Егорушка — эхо всех воспоминаний о детстве, какие возникают у читателя при чтении «Степи», эхо нашего детства, и, поскольку мы, взрослые, знаем уже ответ на вопрос, которым Чехов закончил свою повесть и который каждый из нас задавал себе: «Какова-то будет эта жизнь?», не остается места и для вопросов об авторском голосе.
«Конечно же, так оно и было во все времена. Если текст не просто сообщает нам нечто обыденное и написан не ради пользы, какую он заключает в себе в простейших утилитарных своих применениях, если слово в нем выступает как символ со всей его безграничной содержательностью и поэзией, начинается распад прямых связей между писавшим и читающим: здесь голос автора уходит от своих истоков и движется к собственной смерти. Так возникает текст. Мы знаем: голос автора — это миф, который разрушается с появлением книги в печати; и, если у книги есть будущее, миф разрушается раз и навсегда. Рождение читателя достигается ценою смерти автора в созданном им тексте».[97]
Когда Потебня говорил, что образ ходит по людям, как сказуемое в поисках своих подлежащих, когда Чехов заметил: «Не мысль рождает образ; наоборот, живые образы рождают мысль», — оба они подразумевали то, что позднее швейцарский философ и психолог К.-Г. Юнг (1875–1961) назовет архетипом.[98]
Здесь нет нужды входить в подробности: достаточно сказать, как понимается в отношении к чеховской «Степи» термин «архетип». Лучше всего пояснить это, сославшись на страницу воспоминаний о М. Зощенко, разобранную недавно А. Д. Синявским. Это хороший образец применения отвлеченной философской терминологии к живой литературе:
«Как-то зашел разговор о чрезвычайно популярном на Западе, введенном Юнгом, понятии „архетип“… Если его перевести на обыденный язык… то нужно прийти к выводу, что на уровне подсознательного… все люди наполнены архаическим, существующим еще со времен среднего палеолита психическим слоем, порождавшим когда-то мифы, а сейчас — художественные произведения. Я не могу теперь точно воспроизвести мысли Зощенко, но они поразили меня своим изяществом. Зощенко считал, что писатель должен описывать в человеке не только личное, но и „родовое“, то, что в его психике отложила история…»[99] Вот характерные примеры первообразов — архетипов — в тексте «Степи»:
«Его сонный мозг совсем отказался от обыкновенных мыслей, туманился и удерживал одни только сказочные, фантастические образы, которые имеют то удобство, что как-то сами собой, без всяких хлопот со стороны думающего, зарождаются в мозгу и сами — стоит только хорошенько встряхнуть головой — исчезают бесследно…»; «широкие тени ходят по равнине, как облака по небу, а в непонятной дали, если долго всматриваться в нее, высятся и громоздятся друг на друга туманные, причудливые образы…»

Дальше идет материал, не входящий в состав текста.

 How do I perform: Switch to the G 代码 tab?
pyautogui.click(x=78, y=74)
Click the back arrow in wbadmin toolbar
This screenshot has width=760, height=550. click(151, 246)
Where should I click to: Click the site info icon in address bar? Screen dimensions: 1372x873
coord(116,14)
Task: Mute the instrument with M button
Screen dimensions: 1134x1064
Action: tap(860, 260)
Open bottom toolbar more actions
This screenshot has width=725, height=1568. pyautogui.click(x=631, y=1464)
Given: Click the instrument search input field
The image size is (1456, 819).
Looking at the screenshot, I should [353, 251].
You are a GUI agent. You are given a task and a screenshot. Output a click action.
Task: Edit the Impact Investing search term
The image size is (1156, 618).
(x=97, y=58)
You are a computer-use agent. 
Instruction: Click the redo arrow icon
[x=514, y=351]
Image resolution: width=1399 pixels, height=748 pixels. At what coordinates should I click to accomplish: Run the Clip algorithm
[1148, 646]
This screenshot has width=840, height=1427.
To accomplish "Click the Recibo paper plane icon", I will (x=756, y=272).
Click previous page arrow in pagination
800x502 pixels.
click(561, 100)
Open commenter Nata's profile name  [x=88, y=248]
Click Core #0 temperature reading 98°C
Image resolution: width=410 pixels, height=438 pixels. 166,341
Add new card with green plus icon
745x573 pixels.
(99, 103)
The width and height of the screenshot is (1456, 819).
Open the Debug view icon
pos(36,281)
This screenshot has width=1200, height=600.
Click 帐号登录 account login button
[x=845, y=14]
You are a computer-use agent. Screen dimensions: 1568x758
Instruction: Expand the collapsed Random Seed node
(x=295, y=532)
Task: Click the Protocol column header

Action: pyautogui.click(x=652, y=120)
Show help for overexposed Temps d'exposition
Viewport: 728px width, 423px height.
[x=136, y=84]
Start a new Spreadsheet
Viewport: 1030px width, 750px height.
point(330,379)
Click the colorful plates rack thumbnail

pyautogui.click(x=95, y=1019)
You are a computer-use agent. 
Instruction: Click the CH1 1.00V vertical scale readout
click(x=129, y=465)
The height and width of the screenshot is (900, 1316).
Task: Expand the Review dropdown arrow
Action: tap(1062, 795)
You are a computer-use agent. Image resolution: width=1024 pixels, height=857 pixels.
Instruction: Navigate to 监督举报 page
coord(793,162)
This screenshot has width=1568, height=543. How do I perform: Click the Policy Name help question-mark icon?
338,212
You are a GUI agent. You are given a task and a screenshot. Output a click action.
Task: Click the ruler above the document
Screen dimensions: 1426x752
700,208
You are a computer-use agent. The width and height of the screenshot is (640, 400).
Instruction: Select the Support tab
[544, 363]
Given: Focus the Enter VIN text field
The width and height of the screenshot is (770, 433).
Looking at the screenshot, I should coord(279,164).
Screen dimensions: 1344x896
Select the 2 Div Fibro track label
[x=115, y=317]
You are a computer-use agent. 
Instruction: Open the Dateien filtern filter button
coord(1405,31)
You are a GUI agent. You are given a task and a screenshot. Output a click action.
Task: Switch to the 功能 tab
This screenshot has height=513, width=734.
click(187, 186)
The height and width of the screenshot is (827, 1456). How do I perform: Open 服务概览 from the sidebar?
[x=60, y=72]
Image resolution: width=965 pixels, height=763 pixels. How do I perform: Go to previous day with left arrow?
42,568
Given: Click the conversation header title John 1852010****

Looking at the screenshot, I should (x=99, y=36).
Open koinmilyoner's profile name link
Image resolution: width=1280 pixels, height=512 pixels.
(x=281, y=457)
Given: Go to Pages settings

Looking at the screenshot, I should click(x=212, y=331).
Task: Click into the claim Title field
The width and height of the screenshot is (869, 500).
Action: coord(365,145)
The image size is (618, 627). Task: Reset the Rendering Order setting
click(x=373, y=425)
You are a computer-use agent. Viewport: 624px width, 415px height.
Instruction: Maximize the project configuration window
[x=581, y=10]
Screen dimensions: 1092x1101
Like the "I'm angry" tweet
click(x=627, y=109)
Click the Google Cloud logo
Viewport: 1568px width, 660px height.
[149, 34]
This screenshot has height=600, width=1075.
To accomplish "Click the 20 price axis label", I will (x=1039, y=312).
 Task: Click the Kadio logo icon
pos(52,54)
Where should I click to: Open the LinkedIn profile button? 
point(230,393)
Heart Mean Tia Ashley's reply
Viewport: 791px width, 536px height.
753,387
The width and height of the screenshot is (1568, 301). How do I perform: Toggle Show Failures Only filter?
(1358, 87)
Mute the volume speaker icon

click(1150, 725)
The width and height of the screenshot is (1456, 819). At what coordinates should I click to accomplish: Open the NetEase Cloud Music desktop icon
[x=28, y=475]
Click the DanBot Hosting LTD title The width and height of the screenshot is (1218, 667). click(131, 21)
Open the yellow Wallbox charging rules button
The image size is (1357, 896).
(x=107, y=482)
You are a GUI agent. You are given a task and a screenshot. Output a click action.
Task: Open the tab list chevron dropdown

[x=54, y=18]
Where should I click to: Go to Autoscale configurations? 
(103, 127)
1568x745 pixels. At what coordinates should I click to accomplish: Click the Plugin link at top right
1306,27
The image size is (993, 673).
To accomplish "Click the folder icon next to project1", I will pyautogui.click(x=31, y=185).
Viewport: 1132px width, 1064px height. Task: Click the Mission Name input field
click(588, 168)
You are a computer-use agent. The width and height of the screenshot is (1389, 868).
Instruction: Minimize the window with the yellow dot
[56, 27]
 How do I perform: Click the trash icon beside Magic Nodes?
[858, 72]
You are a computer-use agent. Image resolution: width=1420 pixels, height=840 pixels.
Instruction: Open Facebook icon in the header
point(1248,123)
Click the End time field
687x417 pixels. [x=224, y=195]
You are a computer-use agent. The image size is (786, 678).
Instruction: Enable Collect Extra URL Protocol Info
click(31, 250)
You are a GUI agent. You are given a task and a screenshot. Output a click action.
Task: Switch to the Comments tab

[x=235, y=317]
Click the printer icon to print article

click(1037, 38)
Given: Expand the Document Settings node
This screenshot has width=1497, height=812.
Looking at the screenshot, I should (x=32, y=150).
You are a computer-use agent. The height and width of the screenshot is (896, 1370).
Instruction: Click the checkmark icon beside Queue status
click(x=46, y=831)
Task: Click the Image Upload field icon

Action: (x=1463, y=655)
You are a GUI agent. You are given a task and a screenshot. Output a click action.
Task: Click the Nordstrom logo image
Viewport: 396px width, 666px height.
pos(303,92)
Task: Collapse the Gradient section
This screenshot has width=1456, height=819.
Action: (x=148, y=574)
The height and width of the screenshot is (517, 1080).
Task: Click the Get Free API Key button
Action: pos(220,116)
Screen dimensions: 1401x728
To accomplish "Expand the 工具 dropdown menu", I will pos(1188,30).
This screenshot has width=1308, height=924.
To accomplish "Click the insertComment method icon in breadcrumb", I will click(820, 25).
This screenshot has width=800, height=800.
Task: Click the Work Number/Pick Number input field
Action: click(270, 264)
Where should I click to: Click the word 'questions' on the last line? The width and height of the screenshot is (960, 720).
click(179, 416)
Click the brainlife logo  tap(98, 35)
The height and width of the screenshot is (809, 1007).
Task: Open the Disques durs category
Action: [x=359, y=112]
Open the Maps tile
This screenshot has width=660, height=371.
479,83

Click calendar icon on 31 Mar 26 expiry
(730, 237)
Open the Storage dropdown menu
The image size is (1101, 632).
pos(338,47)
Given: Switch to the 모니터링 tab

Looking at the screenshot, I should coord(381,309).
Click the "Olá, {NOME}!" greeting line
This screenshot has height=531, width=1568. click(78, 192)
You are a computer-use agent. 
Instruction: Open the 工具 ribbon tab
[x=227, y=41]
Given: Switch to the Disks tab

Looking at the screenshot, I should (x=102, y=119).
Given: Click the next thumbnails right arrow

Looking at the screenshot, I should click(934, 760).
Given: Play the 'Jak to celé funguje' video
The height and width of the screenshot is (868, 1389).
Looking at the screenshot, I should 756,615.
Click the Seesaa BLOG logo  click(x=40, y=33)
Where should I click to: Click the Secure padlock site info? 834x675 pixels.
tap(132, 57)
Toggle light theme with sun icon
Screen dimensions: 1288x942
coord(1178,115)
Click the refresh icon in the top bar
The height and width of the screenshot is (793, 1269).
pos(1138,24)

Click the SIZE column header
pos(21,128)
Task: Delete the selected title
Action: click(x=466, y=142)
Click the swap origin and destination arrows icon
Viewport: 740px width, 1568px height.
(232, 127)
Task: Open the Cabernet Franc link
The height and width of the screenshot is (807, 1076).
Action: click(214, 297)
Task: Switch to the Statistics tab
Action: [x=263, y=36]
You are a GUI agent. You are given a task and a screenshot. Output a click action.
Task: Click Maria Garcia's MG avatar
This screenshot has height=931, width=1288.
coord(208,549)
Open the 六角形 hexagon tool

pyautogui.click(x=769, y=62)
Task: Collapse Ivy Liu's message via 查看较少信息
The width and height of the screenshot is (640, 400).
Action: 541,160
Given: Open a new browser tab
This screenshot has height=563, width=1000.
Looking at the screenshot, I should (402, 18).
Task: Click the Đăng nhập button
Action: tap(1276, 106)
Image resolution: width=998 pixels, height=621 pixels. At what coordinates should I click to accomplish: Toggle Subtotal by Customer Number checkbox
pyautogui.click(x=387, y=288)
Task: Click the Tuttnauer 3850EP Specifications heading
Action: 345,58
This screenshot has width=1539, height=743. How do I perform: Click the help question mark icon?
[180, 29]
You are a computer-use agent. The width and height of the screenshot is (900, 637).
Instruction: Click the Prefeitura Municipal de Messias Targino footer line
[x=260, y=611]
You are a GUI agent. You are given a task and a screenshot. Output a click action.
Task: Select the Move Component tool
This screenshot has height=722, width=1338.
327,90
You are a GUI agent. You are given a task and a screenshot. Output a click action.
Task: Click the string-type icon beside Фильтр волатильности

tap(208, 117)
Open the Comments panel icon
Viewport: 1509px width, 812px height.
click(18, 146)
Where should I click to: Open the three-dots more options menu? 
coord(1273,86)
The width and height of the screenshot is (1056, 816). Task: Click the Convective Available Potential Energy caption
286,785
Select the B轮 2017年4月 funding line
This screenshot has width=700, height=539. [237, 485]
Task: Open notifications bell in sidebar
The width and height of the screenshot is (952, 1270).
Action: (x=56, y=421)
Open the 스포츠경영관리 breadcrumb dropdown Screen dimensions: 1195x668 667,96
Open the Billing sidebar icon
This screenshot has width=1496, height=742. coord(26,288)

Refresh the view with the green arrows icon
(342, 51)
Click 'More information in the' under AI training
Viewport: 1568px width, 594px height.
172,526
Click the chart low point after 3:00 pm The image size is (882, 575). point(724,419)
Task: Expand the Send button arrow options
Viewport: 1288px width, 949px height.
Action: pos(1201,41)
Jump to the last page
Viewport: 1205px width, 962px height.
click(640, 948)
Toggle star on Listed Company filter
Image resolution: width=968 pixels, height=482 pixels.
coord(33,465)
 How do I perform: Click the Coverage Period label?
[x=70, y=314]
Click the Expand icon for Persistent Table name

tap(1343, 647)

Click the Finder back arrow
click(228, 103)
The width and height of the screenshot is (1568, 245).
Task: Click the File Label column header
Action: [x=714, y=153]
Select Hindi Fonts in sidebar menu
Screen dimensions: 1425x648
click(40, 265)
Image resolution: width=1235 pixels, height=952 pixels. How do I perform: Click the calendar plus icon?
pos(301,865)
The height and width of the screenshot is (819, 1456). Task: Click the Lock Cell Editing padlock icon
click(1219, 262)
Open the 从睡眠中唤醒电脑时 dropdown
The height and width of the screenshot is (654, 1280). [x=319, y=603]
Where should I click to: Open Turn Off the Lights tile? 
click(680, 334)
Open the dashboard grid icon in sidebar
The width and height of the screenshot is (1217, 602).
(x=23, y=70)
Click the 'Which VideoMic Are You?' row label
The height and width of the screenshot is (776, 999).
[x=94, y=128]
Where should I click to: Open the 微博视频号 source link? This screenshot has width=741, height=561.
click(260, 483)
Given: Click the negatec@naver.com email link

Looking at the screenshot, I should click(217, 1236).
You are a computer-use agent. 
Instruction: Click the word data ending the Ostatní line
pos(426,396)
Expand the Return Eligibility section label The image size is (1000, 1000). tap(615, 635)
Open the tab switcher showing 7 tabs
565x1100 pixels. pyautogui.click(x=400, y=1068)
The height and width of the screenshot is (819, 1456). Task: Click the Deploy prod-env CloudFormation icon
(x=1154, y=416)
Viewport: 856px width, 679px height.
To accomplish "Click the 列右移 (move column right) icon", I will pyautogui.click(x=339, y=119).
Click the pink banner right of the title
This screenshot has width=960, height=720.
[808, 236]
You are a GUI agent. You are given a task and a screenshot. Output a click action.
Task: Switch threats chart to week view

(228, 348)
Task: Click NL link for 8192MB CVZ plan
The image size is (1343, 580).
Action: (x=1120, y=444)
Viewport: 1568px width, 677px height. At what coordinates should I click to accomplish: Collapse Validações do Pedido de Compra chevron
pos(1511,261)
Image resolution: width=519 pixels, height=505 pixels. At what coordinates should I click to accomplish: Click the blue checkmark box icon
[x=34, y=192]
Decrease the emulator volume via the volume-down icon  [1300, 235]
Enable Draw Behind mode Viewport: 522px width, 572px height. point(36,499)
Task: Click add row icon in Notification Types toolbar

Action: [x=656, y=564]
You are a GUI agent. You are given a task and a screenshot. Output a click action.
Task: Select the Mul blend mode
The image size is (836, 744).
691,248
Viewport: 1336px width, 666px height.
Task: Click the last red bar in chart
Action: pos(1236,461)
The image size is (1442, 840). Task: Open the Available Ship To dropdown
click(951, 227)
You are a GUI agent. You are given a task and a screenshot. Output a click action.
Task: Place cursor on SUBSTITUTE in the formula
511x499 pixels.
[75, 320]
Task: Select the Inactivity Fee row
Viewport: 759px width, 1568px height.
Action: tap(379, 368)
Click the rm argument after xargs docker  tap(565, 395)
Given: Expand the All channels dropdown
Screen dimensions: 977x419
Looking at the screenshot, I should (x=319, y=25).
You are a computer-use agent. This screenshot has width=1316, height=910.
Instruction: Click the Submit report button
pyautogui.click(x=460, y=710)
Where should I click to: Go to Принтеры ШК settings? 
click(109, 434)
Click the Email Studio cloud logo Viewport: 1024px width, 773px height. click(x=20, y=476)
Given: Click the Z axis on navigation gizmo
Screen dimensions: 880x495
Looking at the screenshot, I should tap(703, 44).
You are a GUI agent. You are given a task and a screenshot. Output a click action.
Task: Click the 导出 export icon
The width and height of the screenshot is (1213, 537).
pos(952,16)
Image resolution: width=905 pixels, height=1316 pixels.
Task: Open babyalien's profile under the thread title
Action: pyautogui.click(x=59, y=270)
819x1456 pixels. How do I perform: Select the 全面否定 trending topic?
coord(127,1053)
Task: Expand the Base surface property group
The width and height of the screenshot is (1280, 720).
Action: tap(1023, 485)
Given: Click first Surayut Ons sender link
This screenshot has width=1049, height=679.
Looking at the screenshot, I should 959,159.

Сам по себе архетип («первообраз») не предлагает читателю никакого «готового» содержания, никакой житейской морали, ни даже особого смысла; он скорее «ищет» в читателе свое содержание, подобно тому как магнит «ищет» в пустой породе металл, — и находит его, если, конечно, он есть в породе. Архетип в тексте — это всего лишь слово, часто одно-единственное, или даже всего лишь звучание слова, способное настроить нас на нужный лад и дать этому настроению форму.
Чехов совершенно ясно представлял себе — не только как художник, но как врач, знавший биологию и генетику, что образы такого ранга наследственно передаются из рода в род от бесконечно далеких предков, как об этом и сказано в рассказе «Мечты» (1886): «Сотские рисуют себе картины вольной жизни, какою они никогда не жили; смутно ли припоминают они образы давно слышанного, или же представления о вольной жизни достались им в наследство вместе с плотью и кровью от далеких вольных предков, Бог знает!» (С., 5, 402).